As founding director of the Board of Trustees, Noa led the establishment of the Middle Way School in 2017. She has held almost every position at the school in some form or another, from Head of School to Parking Lot Attendant to Art teacher, most recently as Dharma Curriculum Coordinator. Noa teaches a weekly dharma class to the children. As Executive Director of our sister organization Middle Way Education, she is responsible for delivering the dharma curriculum. Collaborating with key Middle Way advisors, linegae holders, educational and strategic consultants, she works to ensure the curriculum is well designed and implemented. 
 
Noa has worked for the school’s patron, Dzongsar Khyentse Rinpoche, since 2001 in a variety of roles—from personal secretary to film PA to Communications Director of Khyentse Foundation, where she helped create the foundation’s branding and chaired KF’s education steering committee for more than a decade.
 
In 2010, Rinpoche sent her to the Kingdom of Bhutan to develop education alternatives in association with the Ministry of Education, the Royal Education Council, monasteries, and a number of NGOs.
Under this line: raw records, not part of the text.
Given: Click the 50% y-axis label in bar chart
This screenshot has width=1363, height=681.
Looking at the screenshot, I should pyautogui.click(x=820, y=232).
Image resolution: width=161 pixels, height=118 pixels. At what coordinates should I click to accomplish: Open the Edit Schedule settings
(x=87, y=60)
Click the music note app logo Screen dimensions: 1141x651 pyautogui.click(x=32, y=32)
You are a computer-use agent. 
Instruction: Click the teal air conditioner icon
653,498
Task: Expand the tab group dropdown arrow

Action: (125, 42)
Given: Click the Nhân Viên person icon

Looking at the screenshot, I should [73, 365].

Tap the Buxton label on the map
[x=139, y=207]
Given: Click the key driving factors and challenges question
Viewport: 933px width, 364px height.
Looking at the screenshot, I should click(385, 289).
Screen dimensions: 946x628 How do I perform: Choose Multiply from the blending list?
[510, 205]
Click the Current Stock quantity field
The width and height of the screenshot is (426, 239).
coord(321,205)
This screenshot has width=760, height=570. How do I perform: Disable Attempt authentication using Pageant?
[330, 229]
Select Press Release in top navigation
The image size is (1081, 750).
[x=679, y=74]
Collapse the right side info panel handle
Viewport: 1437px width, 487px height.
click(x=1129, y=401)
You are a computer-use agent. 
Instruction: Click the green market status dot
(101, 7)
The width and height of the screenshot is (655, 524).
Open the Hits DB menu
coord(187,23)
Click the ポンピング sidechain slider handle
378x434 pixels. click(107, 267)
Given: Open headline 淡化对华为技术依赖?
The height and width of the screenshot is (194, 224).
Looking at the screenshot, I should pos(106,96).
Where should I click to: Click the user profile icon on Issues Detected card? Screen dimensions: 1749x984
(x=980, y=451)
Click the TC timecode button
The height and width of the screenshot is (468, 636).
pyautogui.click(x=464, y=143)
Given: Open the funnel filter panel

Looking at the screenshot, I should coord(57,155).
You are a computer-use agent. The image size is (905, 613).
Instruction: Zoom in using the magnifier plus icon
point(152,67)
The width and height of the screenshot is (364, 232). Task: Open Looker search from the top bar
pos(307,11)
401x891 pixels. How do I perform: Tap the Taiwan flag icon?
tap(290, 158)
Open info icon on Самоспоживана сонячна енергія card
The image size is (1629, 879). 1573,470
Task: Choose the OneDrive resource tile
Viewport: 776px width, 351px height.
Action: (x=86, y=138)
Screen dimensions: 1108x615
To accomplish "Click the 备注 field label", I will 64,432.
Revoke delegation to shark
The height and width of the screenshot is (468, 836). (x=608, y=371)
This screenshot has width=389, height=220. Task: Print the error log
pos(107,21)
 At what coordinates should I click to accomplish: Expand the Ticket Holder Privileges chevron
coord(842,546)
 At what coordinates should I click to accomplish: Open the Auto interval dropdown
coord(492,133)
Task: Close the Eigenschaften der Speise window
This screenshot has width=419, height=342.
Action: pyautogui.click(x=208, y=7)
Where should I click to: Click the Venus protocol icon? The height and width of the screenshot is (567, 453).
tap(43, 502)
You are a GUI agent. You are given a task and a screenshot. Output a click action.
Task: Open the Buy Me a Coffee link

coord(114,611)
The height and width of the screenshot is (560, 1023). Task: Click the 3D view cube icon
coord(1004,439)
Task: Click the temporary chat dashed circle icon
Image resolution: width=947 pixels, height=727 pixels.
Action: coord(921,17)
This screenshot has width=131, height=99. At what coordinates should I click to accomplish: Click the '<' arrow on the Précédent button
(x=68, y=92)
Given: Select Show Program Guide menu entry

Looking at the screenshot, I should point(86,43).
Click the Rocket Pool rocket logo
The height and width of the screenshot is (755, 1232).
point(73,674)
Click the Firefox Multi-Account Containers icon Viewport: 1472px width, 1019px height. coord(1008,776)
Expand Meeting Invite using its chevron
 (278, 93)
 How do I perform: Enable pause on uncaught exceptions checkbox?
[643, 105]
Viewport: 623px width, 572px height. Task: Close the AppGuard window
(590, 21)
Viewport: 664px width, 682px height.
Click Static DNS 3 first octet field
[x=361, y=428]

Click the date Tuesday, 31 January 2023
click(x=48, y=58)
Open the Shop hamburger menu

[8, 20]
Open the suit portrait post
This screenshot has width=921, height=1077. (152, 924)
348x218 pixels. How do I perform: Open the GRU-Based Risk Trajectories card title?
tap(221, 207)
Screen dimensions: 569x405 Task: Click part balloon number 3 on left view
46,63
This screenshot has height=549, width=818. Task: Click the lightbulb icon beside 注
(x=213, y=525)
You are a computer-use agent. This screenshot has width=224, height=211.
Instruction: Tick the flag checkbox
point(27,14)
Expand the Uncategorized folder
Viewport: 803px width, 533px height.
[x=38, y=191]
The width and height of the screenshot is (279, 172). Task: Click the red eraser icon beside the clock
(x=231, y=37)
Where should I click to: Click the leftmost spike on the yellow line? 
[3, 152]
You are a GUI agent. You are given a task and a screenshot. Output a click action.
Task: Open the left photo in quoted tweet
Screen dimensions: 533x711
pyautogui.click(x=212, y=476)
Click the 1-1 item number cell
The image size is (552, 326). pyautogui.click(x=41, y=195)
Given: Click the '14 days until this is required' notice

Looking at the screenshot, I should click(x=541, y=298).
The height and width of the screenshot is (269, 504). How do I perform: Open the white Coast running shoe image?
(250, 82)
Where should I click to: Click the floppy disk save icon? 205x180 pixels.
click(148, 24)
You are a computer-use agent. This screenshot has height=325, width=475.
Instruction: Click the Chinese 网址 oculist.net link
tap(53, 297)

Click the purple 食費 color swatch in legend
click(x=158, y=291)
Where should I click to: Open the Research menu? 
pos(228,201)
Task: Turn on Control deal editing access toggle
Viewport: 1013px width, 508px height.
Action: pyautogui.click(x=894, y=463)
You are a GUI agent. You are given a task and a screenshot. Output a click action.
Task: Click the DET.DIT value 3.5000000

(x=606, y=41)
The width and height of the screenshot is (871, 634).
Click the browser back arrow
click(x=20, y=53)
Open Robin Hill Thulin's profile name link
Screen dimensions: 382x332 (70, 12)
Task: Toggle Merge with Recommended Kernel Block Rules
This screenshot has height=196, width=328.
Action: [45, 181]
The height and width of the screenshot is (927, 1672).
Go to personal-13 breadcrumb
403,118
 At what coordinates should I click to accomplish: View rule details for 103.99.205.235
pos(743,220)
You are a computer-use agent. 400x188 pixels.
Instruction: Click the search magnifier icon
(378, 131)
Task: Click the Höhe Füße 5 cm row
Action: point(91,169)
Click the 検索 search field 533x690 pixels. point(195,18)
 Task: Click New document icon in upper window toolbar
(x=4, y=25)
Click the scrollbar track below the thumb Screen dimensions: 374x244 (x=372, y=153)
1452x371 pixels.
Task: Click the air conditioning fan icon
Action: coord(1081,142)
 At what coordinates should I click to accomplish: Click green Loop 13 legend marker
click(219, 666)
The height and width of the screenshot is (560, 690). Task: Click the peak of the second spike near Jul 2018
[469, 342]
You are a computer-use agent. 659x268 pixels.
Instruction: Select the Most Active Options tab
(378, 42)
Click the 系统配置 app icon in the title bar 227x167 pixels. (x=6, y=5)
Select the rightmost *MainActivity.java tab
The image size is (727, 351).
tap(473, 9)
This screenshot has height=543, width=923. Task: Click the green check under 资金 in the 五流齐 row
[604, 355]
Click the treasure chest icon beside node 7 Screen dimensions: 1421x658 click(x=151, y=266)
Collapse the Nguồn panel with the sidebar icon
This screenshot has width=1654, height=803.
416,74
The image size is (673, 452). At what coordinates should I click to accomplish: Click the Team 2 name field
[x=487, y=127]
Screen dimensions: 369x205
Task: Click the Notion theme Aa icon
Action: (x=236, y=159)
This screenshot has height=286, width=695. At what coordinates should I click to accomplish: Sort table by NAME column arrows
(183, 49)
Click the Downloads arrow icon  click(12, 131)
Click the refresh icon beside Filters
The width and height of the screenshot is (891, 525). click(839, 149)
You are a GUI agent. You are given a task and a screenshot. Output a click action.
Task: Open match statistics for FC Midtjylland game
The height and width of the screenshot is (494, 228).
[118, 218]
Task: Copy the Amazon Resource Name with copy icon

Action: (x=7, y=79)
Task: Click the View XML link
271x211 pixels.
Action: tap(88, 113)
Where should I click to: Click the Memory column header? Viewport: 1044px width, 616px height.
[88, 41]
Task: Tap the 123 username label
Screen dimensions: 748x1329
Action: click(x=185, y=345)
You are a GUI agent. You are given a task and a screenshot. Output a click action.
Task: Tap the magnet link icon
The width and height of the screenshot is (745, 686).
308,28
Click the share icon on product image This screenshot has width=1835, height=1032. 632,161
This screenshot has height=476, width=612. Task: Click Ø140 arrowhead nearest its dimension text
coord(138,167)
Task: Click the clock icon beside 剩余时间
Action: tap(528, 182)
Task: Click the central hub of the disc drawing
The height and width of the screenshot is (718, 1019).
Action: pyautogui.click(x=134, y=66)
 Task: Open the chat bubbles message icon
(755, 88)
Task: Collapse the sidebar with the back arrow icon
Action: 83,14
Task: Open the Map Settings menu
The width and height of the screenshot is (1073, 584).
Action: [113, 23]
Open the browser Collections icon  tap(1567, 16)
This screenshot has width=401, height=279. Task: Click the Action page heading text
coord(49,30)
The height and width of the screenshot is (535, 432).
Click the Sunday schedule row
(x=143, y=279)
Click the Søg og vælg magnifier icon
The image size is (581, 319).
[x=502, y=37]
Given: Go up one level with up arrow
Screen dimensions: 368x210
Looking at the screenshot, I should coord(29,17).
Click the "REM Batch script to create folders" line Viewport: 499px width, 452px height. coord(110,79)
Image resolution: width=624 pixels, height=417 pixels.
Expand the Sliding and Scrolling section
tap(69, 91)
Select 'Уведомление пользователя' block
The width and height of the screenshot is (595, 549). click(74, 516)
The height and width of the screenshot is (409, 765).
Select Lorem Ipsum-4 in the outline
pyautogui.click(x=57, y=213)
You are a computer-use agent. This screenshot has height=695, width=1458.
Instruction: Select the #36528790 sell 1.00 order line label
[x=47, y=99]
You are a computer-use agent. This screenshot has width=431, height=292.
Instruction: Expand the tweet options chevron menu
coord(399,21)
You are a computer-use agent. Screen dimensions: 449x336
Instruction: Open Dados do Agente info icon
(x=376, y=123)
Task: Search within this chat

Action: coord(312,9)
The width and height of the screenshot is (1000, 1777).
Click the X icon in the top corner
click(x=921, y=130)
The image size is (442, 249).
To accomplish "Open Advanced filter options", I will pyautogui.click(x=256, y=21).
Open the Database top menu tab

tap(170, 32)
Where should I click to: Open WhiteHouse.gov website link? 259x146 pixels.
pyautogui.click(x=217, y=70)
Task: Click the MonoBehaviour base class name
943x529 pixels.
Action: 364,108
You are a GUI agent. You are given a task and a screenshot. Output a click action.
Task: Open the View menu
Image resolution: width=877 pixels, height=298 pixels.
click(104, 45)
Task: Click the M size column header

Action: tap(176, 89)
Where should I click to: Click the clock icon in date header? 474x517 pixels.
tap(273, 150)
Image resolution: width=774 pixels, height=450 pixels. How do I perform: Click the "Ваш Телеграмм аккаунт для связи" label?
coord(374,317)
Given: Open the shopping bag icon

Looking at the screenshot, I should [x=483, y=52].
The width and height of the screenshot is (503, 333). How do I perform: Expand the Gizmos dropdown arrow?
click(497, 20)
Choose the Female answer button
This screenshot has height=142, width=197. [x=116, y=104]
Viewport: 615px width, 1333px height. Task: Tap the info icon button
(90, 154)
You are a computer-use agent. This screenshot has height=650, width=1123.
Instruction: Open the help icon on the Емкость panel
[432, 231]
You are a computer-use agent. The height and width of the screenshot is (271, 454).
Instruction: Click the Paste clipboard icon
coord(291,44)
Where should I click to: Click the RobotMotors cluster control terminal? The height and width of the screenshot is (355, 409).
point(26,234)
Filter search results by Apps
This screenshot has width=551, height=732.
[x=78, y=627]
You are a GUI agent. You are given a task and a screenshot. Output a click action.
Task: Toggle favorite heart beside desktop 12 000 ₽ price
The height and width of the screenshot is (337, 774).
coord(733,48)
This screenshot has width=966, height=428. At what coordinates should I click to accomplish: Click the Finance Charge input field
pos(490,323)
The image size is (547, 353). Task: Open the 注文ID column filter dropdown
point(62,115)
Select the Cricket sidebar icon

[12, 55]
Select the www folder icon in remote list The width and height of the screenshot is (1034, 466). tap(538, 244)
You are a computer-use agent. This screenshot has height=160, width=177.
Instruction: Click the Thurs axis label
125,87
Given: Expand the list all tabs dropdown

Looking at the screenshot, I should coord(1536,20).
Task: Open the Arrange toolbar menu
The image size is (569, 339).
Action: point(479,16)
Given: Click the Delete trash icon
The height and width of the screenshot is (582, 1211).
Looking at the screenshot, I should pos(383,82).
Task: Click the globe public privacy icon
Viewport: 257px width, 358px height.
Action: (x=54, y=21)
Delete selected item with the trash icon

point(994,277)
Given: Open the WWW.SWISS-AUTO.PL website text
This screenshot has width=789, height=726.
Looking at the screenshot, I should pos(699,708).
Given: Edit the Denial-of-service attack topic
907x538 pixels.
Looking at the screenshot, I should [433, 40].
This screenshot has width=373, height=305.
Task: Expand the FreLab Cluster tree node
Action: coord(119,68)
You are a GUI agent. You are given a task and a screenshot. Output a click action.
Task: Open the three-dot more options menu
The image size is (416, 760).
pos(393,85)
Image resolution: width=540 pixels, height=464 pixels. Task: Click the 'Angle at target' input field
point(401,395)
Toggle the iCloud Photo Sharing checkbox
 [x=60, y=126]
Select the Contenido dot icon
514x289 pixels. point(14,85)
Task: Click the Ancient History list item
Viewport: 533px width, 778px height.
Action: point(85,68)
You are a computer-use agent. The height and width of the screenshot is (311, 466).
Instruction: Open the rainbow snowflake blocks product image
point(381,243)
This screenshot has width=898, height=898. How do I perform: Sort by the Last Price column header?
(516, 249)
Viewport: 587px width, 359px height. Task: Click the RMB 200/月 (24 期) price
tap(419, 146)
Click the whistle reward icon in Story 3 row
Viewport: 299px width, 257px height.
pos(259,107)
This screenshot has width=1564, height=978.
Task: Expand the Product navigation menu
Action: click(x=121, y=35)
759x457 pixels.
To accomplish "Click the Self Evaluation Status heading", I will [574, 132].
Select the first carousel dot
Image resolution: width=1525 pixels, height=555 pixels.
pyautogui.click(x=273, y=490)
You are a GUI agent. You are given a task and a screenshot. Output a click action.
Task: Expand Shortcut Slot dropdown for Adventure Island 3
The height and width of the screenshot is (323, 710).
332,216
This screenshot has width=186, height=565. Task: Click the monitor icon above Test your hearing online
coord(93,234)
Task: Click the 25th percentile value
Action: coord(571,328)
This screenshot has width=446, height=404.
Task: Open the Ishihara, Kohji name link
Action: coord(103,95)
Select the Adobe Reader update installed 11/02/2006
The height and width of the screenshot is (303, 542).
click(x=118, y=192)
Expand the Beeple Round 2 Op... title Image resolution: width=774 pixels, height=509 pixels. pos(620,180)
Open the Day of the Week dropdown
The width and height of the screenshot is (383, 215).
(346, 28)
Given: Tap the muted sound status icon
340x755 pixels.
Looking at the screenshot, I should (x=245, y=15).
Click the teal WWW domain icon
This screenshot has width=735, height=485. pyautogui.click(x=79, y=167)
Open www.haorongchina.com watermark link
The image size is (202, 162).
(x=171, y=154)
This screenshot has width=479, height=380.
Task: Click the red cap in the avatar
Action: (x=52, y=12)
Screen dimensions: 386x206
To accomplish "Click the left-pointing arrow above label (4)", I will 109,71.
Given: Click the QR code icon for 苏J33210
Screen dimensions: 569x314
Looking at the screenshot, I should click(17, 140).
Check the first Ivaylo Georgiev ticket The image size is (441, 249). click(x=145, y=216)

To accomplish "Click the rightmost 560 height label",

She coordinated professional development and integrated curriculum design workshops for teachers while observing and participating in local classrooms. The Druk 3020 curriculum she developed in 2011 helped introduced progressive education methods and content into the monastic setting. Druk 3020 has continued to be implemented and refined at the Chokyi Gyatso Institute in Eastern Bhutan. In 2017 Rinpoche asked Noa to start a Buddhist school for children in Upstate New York.
 
Noa is also a writer and editor of creative fiction and nonfiction, included her children’s book How Do You Know What You Know (Bala Random House 2023), and has worked on Dzongsar Khyentse Rinpoche’s books, including What Makes You Not a Buddhist and The Guru Drinks Bourbon. She contributed a chapter to Global Perspectives on Spirituality in Education (Routledge, 2013) and Best Spiritual Writing 2012. She taught creative writing at Hunter College where she earned an MFA in Fiction. Her work has been published in the New York TimesThe Raven, The Los Angeles Times, TricycleVice, Conde Nast Traveler and Glimmer Train, and was nominated for a Pushcart Prize.  She holds a journalism degree from the University of Massachusetts at Amherst and a Masters of Science Degree in Education (MSEd) from the University of Pennsylvania.